Claims of lab contamination
The identification of Deltacron led to widespread news coverage and much debate on social media, but experts have questioned the findings.
Dr. Jeffrey Barrett, Director of the COVID-19 Genomics Initiative at the Wellcome Sanger Institute in the United Kingdom, believes the findings are due to a lab error.
“This is almost certainly not a biological recombinant of the Delta and Omicron lineages,” he says. “The apparent Omicron mutations are located precisely and exclusively in a section of the sequence encoding the spike gene (amino acids 51 to 143) affected by a technological artifact in certain sequencing procedures.”

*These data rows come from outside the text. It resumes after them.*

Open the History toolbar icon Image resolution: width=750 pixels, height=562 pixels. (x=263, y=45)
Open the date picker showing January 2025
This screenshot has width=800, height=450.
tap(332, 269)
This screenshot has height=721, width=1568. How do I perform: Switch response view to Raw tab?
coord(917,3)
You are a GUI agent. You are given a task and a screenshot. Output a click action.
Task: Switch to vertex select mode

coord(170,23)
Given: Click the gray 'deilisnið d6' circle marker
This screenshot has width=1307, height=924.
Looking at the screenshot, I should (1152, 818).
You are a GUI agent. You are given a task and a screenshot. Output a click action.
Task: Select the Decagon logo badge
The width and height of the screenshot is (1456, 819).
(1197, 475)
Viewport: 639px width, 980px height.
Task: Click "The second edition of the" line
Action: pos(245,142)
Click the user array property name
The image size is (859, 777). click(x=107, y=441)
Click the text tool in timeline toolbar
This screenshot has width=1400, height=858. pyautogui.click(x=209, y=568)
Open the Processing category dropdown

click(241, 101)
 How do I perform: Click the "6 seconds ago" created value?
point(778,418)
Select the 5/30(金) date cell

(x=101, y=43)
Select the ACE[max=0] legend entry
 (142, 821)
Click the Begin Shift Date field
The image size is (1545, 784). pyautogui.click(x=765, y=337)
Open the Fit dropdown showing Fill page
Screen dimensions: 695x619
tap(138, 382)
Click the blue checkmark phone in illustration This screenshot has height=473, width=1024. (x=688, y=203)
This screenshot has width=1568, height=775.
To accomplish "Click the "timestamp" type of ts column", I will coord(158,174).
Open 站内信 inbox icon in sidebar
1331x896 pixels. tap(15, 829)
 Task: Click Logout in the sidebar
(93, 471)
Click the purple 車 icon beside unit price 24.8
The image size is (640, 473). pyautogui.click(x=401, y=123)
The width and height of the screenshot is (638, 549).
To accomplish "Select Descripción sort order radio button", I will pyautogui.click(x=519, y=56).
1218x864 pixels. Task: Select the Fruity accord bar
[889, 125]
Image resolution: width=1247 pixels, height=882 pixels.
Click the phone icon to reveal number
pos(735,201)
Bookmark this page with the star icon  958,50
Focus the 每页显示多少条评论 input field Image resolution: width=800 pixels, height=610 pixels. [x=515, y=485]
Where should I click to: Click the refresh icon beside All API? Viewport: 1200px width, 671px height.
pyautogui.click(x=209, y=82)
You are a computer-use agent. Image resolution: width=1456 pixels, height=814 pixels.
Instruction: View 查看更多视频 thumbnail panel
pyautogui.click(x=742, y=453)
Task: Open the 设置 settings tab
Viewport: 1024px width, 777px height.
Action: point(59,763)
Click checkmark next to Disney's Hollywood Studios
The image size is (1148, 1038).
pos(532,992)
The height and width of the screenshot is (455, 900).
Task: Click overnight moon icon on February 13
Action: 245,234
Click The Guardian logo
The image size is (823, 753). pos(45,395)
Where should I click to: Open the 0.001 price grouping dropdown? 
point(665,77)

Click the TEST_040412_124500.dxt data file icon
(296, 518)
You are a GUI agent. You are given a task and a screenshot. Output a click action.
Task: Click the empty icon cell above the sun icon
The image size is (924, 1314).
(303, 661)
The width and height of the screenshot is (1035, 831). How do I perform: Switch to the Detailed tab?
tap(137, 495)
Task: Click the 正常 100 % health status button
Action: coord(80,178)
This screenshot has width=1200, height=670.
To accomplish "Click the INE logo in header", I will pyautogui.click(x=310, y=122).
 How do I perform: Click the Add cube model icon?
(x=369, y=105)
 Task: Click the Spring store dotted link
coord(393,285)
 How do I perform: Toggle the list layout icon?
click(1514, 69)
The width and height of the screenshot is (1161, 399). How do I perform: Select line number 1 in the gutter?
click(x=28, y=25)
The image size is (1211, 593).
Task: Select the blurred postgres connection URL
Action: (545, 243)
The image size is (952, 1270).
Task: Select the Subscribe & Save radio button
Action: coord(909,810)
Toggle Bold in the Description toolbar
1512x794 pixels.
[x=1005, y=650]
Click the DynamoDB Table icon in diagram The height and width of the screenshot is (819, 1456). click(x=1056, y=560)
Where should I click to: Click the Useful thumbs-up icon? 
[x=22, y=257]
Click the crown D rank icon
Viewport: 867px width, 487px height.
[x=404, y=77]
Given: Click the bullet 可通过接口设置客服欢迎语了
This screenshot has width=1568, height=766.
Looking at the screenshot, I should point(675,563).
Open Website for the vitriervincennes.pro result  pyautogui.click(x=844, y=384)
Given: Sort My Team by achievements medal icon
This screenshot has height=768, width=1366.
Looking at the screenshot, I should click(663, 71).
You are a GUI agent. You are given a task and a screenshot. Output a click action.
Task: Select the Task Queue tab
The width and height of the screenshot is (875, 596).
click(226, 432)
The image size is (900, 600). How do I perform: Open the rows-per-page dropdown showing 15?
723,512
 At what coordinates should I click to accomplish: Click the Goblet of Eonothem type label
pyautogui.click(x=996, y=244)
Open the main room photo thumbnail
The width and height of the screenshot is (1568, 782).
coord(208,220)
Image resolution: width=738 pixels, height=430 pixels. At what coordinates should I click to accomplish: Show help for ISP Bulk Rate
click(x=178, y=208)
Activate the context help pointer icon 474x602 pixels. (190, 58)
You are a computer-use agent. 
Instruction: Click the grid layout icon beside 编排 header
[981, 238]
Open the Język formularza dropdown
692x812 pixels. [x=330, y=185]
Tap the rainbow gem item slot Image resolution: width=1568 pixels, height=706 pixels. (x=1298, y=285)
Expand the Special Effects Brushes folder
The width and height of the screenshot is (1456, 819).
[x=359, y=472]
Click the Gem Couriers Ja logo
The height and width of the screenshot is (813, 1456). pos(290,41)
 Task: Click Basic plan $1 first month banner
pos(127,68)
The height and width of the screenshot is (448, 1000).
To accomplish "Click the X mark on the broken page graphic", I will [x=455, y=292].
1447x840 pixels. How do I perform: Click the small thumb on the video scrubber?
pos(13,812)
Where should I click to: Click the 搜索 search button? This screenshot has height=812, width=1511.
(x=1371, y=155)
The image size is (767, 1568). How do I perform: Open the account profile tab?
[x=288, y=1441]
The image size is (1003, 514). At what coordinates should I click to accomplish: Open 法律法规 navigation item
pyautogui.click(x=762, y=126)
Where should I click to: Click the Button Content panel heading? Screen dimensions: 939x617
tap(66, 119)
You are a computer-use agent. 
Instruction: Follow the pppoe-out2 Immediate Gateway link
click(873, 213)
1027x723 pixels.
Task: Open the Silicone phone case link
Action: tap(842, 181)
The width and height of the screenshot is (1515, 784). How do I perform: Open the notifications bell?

Writing on Twitter, Dr. Tom Peacock, a virologist at Imperial College London in the U.K, also dismissed the findings, saying that “[t]he Cypriot ‘Deltacron’ sequences reported by several large media outlets look to be quite clearly contamination.”
In a separate tweet, he nevertheless clarified that this was not due to poor lab practice, stating that it “happens to every sequencing lab occasionally.”
The evolutionary evidence appears to back up their comments. Several experts have stated that if Deltacron was truly a new recombinant variant, samples would cluster on the same branch of SARS-CoV-2’s phylogenetic treeTrusted Source.
However, Deltacron appears randomly on several branches, which experts say is a sure sign of contamination.